First, there is this from the dark days of WWI.
  "Lafayette, we are here."
July 4th 1917. On that day, the recently arrived U.S. Army 16th Infantry Regiment paraded in front of Lafayette’s tomb in Paris and the words “Lafayette, we are here” were spoken by a member of U.S. Army General John Joseph “Black Jack” Pershing’s staff. For Britain and France and countless oppressed people everywhere, the instant before those words were said was the low point of the First World War, the instant after the first moment in which they knew good would triumph because something akin to the army of God was piling in on their side and would, in the fullness of time, put things right
More recently there is this:


Examine the amazing set of photographs which have surfaced this week past. They show what happened when an American Army Stryker unit motored across Poland. Pulling into one small town, they were mobbed by citizens of every age and sex cheering them, standing on the armored vehicles for pictures while one pretty Polish girl after another (they’re all pretty) crawled through the hatches in order to pose with an American soldier.



Then, this story:

When the gigantic American carrier Theodore Roosevelt visited Portsmouth, England. Thousands turned out who couldn’t reach it to touch it (it is too big to anchor in the harbor) but wanted to see it, photograph, pose with it. To applaud and laud the sight of it in numerous comments to the online papers.

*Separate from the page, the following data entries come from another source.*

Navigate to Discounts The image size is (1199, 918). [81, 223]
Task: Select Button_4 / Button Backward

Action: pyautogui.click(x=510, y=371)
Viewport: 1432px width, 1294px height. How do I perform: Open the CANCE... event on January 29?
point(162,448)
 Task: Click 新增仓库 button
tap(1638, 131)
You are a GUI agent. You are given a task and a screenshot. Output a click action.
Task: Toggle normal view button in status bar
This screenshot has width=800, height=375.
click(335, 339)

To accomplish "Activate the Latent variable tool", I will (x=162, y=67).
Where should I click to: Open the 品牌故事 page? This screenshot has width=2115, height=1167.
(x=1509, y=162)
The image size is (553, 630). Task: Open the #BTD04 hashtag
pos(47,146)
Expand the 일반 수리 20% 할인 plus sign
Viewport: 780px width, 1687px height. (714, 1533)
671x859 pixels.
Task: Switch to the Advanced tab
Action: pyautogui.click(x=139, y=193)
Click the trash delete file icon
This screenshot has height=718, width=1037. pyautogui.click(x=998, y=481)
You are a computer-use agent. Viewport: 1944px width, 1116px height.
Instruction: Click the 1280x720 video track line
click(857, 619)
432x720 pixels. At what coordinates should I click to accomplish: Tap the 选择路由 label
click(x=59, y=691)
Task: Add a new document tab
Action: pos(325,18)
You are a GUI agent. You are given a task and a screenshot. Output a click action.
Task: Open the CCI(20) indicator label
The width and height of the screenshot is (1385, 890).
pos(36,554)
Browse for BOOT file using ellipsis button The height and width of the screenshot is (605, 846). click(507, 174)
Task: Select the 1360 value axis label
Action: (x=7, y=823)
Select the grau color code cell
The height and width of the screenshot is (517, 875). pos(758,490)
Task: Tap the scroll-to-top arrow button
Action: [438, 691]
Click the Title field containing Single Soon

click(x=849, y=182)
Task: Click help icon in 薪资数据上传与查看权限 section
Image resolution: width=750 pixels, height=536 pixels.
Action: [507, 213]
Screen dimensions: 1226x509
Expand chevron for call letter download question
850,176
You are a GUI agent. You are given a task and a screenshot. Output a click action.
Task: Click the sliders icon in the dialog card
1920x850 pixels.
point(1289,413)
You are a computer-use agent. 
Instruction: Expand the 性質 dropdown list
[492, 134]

The British press proudly reported that one of its escorts was the U.S. destroyer 
Winston Churchill which always has a serving Royal Navy officer aboard.


 And the moral of the story?

And so America still has that long ago day in Paris in its pocket, not as a memory of jubilant millions rushing into the streets to honor America but in the facts on the ground, with the common people of Europe to this day. Because those generations of Americans who first liberated so many and then kept so many safe so honorably have piled up such a mountain of goodwill and admiration that no one very bad American president can disperse it, not in six years and not in eight.

Which means the tedious self-contempt of the argument against a twenty-first century America able to throw its weight once more into the contest between good and evil falls on inspection. 
Because all we have to do is scrape this administration off our shoe in 2016 and return to doing good. Not a matter of arrogance or pride, but just in the simple announcement that we’ve come back. Millions of hearts in Europe and elsewhere will answer, “We always knew you would.”



4 comments:

  1. Amen!
    There is a tremendous gratitude towards Britain and the US for the sacrifices made in the last century - especially in the older generation. You hardly ever hear about it in the media, though.

    /A loyal reader in Denmark.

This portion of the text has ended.